> TASK DIRECTIONS: Pull out every line below that contains the string "page" and copy each one. Case counts, so match capital and lowercase letters exactly.
-- Start --
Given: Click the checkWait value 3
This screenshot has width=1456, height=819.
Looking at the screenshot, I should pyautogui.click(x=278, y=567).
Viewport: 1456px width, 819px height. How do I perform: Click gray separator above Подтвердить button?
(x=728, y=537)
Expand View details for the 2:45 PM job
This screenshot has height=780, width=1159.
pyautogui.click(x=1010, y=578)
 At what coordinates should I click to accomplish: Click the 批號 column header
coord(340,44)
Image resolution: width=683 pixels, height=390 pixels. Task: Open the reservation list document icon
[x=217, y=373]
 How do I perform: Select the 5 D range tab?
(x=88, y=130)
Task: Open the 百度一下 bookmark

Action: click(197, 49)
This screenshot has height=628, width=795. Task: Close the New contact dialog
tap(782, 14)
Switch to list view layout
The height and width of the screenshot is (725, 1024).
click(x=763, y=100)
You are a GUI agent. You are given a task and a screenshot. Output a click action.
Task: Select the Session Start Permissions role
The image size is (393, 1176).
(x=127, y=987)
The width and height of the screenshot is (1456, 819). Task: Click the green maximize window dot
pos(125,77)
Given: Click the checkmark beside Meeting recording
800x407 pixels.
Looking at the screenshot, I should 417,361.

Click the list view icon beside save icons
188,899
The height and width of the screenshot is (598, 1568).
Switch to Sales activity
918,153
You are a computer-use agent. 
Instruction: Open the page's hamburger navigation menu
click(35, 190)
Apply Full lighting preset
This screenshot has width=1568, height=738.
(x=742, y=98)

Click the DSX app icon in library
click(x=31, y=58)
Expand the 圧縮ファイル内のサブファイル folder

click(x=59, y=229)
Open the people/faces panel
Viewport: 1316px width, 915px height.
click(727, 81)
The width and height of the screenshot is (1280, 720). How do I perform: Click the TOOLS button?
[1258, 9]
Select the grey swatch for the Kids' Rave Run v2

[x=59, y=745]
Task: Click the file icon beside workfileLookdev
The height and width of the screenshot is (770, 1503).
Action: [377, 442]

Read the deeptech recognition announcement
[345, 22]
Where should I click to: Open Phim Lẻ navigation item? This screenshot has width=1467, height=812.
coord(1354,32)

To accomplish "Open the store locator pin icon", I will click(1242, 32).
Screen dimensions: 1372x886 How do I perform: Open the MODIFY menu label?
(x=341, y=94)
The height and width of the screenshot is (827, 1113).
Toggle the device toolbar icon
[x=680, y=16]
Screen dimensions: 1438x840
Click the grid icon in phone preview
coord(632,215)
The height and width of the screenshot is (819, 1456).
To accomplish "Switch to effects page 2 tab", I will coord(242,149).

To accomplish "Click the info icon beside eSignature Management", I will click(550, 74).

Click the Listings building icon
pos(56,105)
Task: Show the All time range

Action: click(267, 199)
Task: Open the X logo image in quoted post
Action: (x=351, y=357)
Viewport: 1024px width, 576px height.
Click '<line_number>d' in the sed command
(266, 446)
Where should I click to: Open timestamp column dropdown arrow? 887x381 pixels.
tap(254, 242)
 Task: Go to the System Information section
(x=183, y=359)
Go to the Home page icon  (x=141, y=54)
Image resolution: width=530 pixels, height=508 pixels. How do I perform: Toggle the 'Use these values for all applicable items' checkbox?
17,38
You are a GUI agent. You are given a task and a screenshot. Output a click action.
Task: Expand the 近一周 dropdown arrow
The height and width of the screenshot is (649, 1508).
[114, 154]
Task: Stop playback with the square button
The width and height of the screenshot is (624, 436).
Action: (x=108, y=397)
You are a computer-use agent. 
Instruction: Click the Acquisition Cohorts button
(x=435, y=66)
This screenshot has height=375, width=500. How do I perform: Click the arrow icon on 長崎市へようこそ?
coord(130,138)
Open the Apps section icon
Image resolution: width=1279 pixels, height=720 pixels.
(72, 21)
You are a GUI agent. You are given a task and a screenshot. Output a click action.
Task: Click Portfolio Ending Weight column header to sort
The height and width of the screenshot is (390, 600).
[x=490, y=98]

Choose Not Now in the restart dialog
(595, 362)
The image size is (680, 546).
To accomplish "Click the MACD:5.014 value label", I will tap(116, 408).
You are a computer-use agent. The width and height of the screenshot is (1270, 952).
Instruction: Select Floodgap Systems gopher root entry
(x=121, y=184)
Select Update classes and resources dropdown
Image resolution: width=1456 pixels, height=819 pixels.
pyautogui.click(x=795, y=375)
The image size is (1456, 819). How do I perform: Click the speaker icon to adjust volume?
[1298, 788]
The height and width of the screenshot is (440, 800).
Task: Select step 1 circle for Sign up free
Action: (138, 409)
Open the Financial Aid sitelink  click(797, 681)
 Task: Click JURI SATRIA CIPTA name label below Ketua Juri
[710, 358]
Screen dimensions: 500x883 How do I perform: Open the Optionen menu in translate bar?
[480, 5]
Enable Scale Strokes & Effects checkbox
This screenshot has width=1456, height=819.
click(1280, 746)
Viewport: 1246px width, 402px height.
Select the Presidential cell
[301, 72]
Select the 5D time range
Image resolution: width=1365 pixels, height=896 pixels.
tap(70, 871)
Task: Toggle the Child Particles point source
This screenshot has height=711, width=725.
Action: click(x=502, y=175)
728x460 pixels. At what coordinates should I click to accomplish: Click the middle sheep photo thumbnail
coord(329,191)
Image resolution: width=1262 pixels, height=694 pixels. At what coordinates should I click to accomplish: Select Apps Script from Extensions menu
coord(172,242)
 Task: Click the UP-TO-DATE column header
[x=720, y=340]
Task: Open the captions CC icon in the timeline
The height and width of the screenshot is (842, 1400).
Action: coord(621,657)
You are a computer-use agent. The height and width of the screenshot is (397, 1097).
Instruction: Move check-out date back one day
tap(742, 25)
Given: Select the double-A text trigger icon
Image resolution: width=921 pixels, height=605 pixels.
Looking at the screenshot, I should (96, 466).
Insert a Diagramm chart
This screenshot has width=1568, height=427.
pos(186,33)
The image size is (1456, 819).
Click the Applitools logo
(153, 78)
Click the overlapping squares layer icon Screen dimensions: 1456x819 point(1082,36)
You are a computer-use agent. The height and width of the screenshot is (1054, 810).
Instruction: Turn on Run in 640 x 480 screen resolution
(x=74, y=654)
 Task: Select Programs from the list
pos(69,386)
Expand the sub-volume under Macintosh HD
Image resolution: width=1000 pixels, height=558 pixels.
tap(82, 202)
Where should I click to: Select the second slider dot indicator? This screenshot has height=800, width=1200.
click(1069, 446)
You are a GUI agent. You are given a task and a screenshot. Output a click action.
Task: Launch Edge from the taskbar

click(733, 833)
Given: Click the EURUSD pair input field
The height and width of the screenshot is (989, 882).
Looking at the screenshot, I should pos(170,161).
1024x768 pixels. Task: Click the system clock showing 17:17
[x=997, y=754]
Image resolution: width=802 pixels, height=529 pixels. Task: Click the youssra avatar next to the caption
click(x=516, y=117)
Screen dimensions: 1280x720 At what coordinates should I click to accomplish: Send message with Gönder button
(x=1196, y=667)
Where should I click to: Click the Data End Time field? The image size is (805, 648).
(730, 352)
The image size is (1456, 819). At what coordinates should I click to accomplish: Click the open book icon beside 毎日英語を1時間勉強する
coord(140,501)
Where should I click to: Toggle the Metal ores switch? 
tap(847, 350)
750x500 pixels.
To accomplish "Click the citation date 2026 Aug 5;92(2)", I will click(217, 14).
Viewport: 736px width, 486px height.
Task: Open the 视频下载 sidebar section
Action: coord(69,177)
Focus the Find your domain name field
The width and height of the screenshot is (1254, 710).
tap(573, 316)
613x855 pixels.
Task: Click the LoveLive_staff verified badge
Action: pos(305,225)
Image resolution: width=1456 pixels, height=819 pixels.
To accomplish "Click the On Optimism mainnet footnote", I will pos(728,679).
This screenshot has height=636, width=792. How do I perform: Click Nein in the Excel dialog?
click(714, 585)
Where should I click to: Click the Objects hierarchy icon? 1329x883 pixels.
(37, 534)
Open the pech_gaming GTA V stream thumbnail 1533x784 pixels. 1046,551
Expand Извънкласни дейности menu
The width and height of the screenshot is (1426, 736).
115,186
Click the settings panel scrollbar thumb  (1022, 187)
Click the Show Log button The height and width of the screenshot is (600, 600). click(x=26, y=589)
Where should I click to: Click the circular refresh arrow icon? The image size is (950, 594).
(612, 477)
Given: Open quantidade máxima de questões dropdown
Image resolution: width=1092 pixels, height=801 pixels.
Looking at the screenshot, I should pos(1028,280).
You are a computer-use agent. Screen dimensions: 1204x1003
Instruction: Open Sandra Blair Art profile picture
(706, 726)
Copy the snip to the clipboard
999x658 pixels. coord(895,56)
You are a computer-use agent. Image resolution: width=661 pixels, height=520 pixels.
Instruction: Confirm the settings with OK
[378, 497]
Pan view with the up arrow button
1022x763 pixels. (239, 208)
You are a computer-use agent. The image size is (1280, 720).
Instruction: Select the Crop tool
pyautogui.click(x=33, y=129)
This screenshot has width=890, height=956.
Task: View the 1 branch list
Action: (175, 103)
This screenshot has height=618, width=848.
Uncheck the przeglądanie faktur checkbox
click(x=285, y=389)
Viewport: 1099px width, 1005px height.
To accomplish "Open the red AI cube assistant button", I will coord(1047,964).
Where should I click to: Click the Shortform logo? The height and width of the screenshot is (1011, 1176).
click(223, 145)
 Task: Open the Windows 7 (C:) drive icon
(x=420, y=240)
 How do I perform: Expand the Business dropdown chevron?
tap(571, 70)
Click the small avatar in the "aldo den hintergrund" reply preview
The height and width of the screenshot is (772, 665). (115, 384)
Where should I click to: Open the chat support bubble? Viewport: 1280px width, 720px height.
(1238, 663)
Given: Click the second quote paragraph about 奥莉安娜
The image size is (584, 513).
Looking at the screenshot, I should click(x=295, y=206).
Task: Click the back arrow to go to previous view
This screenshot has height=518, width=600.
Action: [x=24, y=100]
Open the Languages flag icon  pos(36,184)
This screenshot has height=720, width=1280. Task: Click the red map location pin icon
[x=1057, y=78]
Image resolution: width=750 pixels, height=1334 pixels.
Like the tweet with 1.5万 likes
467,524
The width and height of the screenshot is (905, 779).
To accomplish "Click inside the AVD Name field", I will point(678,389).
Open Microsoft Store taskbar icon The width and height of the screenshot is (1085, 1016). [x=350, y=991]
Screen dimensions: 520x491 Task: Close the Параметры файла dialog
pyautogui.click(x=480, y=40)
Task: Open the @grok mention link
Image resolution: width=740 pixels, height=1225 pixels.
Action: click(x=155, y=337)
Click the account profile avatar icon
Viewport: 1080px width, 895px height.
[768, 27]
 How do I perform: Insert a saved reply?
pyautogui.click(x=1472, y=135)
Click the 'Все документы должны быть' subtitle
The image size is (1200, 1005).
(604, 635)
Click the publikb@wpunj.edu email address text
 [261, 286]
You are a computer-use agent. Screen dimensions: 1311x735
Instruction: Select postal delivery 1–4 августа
-- End --
> SOLUTION FOR THIS TASK:
Instruction: Open the page's hamburger navigation menu
To accomplish "Switch to effects page 2 tab", I will coord(242,149).
Go to the Home page icon  (x=141, y=54)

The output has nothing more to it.